# General beekeeping > Starting out >  Bee survival percentages

## voytech104

Does anyone has similar data for Scotland ?

Date of hatch                 survive through the winter percentage

until 26 July	-   -                                                          39%
between 27 july until 26 august   "          "                       82%
between 27 august until 7 september                       "      88%
between 8 september until 18 september	-    "          "      70%
between 19 september until 27 september -   "          "      41%
between 28 september until 8 october	-    "          "      30%

----------


## Adam

Hi Voytech. Where did you get your data from?
39% before 26 July is pretty poor.

----------


## gavin

If that means 39% of the bees hatched in some period before 26th July will still be alive in spring, that sounds fine to me.  I get the increasing percentage to early September, but why does it decrease after then?

----------


## The Drone Ranger

Voytech

I think its highly unlikely that any bee hatched in July other than a Queen would still be around in Spring.
No bees that become foragers could survive
Juvenile Hormone levels would be too low in July bees for the required lifespan

----------


## gavin

Maybe in the situation where a queen is shutting down laying early?  An older queen or one in an environment where there is good spring and summer forage but conditions in autumn discourage more brood raising.  

It does seem unlikely when bees are busy on late summer and autumn flows, and raising lots of brood on them too.

----------


## Rosie

> If that means 39% of the bees hatched in some period before 26th July will still be alive in spring, that sounds fine to me.  I get the increasing percentage to early September, but why does it decrease after then?


I wonder if it's because at the location where the tests were done the pollen quality was in decline.  It could also be that by late September the nest was so small that almost every pupa had a varroa mite tucked in with it.  We would have to know a lot about the conditions and location of the test to make sense of it.  An interesting topic to study though.

Rosie

----------


## Jon

A couple of times I have had to open colonies in late October and have been surprised to find 5 or 6 frames of brood.
My queens usually slow down or stop in late August and then start up again with a vengeance in mid September when the Ivy starts.
I have always imagined the bees which overwinter are hatched in September and October. Pure speculation on my part but like DR, I don't see how bees hatched earlier are going to be around in spring.
I thought it was bees which never had to rear brood that lived longer, so the overwintering bees are pretty much the contents of the last brood nest

----------


## The Drone Ranger

These articles touch on both Jon and Rosie's points and although they don't quite answer the question they are interesting nevertheless.

http://www.ncbi.nlm.nih.gov/pmc/articles/PMC2398712/

http://www.coloss.org/documents/wg3-..._download/file

Quote from the coloss.org doc :-

      " Although beekeepers often do not like to treat their hives against V. destructor
during July, the period that they are most probably collecting honey, treating the bees before their transition to winter bees does increase their lifespan and thus increases their chances to survive winter. 
Treating hives against Varroa in August or September results in lower lifespan of the winter bees than treating them in July, but a longer lifespan than not treating them at all"
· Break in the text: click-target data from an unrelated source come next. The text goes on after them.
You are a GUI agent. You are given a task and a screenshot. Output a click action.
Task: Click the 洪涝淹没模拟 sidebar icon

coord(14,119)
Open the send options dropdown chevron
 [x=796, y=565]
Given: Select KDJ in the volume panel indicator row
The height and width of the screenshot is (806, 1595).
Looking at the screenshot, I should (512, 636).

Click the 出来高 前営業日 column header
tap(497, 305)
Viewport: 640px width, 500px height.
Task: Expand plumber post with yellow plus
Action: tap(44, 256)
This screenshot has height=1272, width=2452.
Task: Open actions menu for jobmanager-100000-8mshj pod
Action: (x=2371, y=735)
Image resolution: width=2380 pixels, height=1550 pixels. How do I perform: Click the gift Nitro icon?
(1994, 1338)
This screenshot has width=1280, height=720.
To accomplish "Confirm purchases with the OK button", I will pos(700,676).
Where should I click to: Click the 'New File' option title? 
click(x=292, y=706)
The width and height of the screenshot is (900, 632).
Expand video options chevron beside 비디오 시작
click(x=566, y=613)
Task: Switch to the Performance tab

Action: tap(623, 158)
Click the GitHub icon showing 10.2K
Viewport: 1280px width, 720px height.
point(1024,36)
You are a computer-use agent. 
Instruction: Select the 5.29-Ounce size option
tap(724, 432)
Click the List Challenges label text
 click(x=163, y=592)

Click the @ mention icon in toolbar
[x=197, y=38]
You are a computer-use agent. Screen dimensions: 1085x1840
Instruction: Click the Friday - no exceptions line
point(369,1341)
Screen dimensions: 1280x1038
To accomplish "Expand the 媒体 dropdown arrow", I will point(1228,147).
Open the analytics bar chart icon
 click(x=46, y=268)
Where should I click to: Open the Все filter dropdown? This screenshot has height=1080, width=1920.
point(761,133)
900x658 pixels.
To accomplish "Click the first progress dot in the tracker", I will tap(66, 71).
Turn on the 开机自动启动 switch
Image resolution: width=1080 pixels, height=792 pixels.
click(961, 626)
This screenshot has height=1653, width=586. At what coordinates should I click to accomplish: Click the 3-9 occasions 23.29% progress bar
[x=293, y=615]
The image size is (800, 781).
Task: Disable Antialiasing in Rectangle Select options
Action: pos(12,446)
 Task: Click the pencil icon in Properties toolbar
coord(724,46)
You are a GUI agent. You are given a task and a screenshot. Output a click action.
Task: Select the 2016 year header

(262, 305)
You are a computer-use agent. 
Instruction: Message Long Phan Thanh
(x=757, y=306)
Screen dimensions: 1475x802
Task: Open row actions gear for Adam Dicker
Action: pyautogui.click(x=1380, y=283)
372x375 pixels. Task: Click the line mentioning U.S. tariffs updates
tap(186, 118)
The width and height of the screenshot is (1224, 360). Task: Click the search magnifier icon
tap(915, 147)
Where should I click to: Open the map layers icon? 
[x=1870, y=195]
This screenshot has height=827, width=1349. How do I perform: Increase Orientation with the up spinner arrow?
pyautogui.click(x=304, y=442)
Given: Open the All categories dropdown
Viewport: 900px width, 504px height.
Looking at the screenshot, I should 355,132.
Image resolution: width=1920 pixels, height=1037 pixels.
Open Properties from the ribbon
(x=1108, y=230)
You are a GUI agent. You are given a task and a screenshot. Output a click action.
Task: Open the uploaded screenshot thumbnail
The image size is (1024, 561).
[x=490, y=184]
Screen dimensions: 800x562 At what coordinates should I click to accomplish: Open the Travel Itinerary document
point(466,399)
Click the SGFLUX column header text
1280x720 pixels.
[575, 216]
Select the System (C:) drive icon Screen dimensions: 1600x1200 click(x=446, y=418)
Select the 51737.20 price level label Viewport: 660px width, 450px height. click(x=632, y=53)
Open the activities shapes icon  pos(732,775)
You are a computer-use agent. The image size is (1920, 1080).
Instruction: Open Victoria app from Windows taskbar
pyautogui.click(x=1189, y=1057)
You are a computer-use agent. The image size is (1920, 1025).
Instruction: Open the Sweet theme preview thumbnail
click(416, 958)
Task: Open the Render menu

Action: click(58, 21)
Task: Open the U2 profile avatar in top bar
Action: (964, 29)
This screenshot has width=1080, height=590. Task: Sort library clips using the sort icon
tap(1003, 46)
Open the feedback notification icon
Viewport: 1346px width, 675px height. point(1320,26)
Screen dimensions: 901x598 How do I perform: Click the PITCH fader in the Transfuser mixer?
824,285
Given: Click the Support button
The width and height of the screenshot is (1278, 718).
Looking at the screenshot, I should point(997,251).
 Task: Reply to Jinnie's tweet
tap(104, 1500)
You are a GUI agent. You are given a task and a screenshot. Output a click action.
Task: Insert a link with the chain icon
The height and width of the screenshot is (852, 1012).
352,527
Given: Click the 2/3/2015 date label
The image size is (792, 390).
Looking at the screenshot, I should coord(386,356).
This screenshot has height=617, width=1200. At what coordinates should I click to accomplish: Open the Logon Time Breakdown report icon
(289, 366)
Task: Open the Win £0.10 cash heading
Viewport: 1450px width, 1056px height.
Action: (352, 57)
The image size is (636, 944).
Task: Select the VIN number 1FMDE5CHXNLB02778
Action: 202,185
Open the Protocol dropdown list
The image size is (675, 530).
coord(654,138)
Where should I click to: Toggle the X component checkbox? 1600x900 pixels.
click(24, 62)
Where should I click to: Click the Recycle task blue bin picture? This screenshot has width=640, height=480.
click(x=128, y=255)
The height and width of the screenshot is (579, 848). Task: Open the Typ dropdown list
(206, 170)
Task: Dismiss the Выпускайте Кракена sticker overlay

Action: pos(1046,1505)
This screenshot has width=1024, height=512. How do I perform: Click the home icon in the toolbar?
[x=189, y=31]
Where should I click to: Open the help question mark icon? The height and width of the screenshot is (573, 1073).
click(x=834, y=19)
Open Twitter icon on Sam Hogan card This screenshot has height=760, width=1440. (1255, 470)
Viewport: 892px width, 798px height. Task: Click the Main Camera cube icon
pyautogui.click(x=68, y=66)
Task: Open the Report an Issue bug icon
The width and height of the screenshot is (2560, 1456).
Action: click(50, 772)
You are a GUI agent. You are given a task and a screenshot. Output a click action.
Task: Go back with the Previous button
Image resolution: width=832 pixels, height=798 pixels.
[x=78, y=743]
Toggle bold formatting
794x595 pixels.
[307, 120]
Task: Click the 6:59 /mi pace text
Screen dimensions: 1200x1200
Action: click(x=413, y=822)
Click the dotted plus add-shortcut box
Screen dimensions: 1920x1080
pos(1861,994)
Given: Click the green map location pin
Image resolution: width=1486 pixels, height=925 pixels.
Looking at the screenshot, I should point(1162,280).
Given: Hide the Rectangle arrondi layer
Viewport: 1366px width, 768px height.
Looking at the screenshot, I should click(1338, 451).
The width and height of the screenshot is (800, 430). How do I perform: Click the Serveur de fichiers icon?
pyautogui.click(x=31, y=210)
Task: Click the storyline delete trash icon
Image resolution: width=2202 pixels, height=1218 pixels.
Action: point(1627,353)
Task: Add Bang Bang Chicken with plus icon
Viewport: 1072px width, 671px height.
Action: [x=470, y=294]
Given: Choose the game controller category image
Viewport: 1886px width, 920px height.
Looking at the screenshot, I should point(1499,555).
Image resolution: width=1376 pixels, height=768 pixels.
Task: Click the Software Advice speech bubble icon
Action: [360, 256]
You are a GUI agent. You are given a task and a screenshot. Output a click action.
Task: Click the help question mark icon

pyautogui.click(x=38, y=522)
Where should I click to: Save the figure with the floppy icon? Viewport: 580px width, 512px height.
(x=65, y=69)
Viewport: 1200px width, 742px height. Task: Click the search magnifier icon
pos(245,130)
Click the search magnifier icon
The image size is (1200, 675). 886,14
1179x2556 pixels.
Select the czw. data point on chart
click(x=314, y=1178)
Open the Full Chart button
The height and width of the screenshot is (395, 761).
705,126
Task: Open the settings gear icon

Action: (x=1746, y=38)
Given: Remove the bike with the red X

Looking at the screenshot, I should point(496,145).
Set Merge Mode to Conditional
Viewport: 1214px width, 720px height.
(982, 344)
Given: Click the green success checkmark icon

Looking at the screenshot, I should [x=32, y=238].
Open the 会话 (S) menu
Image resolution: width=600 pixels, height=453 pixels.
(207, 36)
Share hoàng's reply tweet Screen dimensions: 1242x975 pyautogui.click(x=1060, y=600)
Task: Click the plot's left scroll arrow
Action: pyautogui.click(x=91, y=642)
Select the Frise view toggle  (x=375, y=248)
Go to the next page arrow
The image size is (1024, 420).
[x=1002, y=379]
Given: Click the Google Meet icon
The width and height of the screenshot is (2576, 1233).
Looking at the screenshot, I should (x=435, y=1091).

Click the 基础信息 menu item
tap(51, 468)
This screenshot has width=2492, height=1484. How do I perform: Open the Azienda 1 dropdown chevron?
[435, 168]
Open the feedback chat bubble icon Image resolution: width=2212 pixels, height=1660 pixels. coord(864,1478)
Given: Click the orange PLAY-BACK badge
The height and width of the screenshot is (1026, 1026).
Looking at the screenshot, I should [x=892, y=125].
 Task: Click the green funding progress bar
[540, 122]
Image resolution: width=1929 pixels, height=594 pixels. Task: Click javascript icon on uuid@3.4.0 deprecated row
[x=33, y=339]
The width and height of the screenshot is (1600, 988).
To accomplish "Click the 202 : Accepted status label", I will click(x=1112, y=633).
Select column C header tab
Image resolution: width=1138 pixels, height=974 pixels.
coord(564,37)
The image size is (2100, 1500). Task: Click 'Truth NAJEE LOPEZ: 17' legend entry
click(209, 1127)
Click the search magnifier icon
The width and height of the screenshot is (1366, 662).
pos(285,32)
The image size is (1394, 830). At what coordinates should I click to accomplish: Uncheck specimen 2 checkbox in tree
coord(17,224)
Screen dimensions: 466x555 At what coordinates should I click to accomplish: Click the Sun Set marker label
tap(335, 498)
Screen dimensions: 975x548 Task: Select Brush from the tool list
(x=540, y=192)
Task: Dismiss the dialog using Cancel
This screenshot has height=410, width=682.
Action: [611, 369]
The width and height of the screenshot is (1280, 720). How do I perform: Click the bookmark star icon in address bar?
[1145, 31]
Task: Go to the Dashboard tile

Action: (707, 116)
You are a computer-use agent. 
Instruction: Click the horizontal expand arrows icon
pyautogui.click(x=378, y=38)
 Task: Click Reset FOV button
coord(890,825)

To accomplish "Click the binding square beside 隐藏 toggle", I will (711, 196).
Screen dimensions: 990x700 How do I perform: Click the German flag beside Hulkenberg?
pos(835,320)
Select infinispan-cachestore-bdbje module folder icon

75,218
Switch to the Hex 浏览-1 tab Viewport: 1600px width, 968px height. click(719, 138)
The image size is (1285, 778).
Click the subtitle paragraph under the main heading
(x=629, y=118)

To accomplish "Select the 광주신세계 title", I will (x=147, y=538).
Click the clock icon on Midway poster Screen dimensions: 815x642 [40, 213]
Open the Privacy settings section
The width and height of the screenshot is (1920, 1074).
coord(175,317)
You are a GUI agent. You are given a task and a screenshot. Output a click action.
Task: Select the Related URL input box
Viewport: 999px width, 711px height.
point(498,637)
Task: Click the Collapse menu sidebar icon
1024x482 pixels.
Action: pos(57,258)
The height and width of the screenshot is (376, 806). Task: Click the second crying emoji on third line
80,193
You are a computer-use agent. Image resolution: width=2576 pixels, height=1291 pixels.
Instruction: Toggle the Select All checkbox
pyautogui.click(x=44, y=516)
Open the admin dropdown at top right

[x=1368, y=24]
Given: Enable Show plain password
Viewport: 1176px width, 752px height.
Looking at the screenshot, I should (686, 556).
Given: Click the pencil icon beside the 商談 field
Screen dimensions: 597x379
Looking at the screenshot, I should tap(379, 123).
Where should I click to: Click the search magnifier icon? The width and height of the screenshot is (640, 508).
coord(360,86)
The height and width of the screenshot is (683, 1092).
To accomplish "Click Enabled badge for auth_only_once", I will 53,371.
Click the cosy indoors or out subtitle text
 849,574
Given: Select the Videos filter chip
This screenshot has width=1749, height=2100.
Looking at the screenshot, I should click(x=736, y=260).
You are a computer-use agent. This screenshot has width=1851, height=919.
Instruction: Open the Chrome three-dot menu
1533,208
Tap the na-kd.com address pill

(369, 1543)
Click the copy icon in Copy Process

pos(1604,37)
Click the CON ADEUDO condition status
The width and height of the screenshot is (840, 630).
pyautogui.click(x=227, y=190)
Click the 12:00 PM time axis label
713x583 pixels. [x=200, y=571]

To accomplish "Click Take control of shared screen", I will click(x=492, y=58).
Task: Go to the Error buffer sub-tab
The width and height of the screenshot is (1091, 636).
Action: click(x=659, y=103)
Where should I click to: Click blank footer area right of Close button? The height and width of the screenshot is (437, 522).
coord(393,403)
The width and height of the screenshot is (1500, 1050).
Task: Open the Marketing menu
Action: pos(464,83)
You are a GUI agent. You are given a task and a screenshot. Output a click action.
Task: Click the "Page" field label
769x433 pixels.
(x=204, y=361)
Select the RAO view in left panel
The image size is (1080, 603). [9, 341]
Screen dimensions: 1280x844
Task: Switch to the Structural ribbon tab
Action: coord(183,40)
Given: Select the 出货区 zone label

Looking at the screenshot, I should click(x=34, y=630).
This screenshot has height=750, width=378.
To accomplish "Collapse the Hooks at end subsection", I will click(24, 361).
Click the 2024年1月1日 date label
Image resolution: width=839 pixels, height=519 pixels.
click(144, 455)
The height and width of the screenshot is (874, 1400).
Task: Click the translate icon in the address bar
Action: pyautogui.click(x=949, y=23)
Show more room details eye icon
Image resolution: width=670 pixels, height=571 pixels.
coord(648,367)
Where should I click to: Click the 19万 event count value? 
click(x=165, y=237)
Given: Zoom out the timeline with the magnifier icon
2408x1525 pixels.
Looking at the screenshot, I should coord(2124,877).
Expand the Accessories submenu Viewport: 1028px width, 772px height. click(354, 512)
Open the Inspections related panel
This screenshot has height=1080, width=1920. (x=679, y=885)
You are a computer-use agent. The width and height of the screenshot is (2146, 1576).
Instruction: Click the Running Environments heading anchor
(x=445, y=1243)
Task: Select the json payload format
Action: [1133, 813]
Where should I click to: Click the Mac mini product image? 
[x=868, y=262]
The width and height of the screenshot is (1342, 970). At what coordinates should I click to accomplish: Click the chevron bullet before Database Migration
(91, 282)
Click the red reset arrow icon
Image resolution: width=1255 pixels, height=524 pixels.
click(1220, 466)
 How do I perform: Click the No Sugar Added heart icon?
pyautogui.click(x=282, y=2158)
This little snip sort of agrees with  Eric MacArthur's view that formic acid early is the best way to treat varroa 

Personally I am a bit windy where it comes to formic acid as "there's many a slip twixt cup and lip" 
So I prefer the thymol in August/Sept route

----------


## Calum

Hi
latest teaching I received (July 2011) purported that the best method is to alternate (yearly) between lactic acid (a really fun way to treat) formic acid and thymol – in order to prevent resistance buildup. I have bees since 2007 and have always treated with formic (not keen on the thymol residues in wax) in aug-sept and oxalic in Dec have yet to lose a colony. In three treatments so far this year 600-1000 mites fallen so far (four doses 60% to got). 
The proposal of treating in July is also just silly as it completely ignores reinvasion.

----------


## The Drone Ranger

> Hi
> In three treatments so far this year 600-1000 mites fallen so far (four doses 60% to got). 
> The proposal of treating in July is also just silly as it completely ignores reinvasion.


Calum
Were these treatments in August then ?
How many hives in the sample ?

----------


## nemphlar

I used FA thats formic acid this year for the first time. As I only had 4 surviving hives I thought I,d experiment on 1 hive only in case I managed get it wrong and wipe them out, I treated  them 3rd July. The insulated eke along with the evaporator seemed to work ok and on 23rd I treated the other 3 hives
Just checked a 7 day natural bug count, the original test hive had 13 the 3 others had none. I dont have a lot of confidence in natural drop counts, but not to see any is curious

----------


## The Drone Ranger

Hi Nemphlar 

I thought July was the recommended month for Formic 

Just when Calum said it was silly because of re-invasion I thought he might be overlooking the killing of varroa in sealed brood.

Also I hear that there can be 10 - 20% of the open brood killed by the treatment so not something I would think for August and Sept you need the winter bees.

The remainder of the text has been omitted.